Target pointing data:

----------

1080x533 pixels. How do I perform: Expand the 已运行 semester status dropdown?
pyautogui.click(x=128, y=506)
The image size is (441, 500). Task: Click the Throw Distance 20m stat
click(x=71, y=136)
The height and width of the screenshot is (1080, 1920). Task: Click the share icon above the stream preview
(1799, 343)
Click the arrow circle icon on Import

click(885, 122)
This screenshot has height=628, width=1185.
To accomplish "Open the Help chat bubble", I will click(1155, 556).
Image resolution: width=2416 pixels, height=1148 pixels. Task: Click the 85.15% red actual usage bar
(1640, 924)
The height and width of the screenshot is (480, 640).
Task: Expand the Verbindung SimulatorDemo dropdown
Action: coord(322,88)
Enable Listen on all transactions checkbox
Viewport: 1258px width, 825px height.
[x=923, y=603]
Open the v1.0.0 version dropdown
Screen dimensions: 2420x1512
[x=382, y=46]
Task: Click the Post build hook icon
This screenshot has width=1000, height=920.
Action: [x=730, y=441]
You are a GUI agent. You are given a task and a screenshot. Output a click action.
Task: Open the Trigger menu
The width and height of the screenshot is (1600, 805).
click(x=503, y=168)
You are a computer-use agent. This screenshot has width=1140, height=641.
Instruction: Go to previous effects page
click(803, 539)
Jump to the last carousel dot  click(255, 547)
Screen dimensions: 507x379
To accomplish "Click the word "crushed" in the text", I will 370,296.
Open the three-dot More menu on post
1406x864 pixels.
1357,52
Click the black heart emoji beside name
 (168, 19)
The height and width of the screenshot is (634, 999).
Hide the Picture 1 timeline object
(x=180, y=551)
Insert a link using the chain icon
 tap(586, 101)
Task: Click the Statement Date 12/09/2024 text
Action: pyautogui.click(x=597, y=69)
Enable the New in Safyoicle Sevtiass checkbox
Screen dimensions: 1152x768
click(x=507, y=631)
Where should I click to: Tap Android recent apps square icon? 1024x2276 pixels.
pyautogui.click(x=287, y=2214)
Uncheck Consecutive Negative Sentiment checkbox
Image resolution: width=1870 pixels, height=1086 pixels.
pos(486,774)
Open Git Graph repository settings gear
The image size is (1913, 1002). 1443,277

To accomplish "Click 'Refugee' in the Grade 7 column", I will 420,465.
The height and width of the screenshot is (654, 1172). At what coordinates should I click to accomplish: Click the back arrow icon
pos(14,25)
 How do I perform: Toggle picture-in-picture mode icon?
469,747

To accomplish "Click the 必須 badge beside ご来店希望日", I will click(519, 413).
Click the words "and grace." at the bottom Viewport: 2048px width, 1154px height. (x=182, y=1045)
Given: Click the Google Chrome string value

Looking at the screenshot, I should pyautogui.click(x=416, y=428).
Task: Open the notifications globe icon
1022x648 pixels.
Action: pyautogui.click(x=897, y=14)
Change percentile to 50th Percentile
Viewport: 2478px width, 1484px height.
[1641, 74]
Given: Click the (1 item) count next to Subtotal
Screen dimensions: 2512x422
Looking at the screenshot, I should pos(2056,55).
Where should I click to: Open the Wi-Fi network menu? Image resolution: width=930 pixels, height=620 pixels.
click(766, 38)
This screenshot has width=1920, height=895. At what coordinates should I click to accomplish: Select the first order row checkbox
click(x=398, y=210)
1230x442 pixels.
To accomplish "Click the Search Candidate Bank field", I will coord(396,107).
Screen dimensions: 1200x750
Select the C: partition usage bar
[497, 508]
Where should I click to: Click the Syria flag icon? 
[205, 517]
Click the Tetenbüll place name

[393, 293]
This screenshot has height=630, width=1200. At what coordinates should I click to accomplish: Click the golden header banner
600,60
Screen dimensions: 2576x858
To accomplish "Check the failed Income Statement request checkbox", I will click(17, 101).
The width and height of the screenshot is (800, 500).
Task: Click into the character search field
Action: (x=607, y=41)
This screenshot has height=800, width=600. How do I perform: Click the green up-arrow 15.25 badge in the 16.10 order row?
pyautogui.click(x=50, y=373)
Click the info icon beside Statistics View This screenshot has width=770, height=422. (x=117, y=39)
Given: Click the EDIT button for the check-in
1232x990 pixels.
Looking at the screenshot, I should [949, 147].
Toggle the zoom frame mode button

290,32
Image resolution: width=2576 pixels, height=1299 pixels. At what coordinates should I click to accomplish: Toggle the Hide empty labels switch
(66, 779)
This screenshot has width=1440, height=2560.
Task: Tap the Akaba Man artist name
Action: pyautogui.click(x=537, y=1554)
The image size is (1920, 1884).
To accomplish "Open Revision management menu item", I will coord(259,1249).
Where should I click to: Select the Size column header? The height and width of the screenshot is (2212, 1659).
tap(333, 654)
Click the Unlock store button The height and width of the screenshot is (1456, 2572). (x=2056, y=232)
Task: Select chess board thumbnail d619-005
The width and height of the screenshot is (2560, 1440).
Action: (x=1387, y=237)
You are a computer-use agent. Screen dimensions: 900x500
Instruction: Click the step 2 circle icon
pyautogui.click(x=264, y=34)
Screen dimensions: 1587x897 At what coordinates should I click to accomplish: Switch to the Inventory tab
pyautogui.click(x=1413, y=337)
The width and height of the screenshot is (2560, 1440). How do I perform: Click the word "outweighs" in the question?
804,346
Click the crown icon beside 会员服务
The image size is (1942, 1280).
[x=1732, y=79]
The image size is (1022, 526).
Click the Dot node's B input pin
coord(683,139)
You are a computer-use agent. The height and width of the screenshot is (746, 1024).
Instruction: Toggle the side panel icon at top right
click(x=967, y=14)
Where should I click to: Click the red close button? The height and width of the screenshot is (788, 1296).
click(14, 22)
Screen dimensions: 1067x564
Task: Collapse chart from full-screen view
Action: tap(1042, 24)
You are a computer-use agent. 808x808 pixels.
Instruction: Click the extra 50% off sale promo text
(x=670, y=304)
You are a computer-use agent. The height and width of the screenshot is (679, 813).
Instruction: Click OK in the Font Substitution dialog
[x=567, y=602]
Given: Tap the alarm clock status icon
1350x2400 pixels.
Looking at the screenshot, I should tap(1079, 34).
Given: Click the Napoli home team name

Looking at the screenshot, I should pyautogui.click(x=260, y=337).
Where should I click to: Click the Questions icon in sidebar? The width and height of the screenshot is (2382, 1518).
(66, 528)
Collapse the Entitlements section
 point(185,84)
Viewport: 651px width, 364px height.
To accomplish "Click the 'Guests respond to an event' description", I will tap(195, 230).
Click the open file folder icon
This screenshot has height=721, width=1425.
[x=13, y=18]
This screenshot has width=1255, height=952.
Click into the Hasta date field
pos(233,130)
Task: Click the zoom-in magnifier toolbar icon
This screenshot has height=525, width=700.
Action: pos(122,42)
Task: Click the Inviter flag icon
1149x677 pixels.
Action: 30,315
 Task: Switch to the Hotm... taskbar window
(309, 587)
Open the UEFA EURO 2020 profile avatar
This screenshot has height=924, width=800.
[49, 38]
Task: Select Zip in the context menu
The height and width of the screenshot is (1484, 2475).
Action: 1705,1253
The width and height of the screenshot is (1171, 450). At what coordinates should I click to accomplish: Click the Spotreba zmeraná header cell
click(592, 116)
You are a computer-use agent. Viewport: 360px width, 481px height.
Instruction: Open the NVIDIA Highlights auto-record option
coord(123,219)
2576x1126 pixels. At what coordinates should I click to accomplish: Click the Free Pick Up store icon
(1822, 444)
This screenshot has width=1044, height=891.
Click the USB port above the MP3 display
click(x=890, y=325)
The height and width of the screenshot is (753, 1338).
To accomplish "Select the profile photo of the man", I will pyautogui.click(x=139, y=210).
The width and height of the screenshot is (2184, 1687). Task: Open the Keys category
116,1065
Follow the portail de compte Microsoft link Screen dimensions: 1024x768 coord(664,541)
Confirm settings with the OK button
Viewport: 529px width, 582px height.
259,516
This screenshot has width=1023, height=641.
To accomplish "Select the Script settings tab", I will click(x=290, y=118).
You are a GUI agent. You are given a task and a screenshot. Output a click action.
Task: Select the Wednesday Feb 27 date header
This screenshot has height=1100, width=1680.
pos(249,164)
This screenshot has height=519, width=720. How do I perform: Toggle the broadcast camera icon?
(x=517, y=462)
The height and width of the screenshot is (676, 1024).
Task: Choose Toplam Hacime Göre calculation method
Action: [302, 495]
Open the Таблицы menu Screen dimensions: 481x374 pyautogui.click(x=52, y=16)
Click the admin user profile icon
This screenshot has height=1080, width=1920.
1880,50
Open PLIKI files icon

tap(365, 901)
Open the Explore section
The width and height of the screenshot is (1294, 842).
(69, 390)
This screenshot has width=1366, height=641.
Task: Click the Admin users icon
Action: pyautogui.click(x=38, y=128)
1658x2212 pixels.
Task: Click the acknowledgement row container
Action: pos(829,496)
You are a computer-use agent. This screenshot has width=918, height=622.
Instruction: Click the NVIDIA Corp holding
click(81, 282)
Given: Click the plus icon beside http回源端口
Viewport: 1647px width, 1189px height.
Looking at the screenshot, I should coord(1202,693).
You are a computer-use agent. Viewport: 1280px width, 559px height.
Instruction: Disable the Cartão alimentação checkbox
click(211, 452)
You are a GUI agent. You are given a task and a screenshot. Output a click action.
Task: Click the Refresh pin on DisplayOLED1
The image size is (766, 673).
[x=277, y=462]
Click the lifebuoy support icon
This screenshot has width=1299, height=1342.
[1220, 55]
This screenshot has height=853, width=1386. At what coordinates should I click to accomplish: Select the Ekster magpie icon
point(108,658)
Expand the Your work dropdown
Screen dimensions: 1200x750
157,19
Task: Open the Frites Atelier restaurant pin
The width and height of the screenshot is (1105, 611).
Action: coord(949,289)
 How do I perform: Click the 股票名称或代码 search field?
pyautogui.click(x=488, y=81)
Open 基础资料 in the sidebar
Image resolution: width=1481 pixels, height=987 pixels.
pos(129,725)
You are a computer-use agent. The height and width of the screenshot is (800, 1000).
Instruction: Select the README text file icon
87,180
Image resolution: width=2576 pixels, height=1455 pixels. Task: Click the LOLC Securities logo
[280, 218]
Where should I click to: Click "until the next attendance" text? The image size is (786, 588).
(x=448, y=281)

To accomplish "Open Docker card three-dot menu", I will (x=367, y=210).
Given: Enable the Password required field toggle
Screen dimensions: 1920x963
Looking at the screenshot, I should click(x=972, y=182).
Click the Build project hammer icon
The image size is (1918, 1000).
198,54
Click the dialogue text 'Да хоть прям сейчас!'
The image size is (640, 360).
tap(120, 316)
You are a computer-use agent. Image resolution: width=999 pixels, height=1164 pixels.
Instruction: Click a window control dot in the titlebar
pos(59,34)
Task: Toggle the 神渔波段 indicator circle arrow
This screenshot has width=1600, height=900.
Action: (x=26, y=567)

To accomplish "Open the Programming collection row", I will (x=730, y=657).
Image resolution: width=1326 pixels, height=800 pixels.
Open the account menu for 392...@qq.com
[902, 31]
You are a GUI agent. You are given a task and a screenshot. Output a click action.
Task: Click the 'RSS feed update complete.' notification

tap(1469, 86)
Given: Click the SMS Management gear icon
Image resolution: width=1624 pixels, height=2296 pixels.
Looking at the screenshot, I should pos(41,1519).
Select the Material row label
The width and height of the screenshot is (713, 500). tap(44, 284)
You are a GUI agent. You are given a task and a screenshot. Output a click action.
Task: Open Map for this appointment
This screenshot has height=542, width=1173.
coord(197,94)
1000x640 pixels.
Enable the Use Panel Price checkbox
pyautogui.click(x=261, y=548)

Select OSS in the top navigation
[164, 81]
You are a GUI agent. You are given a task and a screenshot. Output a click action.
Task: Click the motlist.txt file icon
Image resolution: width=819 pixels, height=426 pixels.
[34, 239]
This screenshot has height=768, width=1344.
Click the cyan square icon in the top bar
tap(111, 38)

----------

SET TASK – Return everything in the listing from the start down to the line containing "click(x=71, y=136)", both ends included, repeating those lines exactly.

FINAL RESULT –
1080x533 pixels. How do I perform: Expand the 已运行 semester status dropdown?
pyautogui.click(x=128, y=506)
The image size is (441, 500). Task: Click the Throw Distance 20m stat
click(x=71, y=136)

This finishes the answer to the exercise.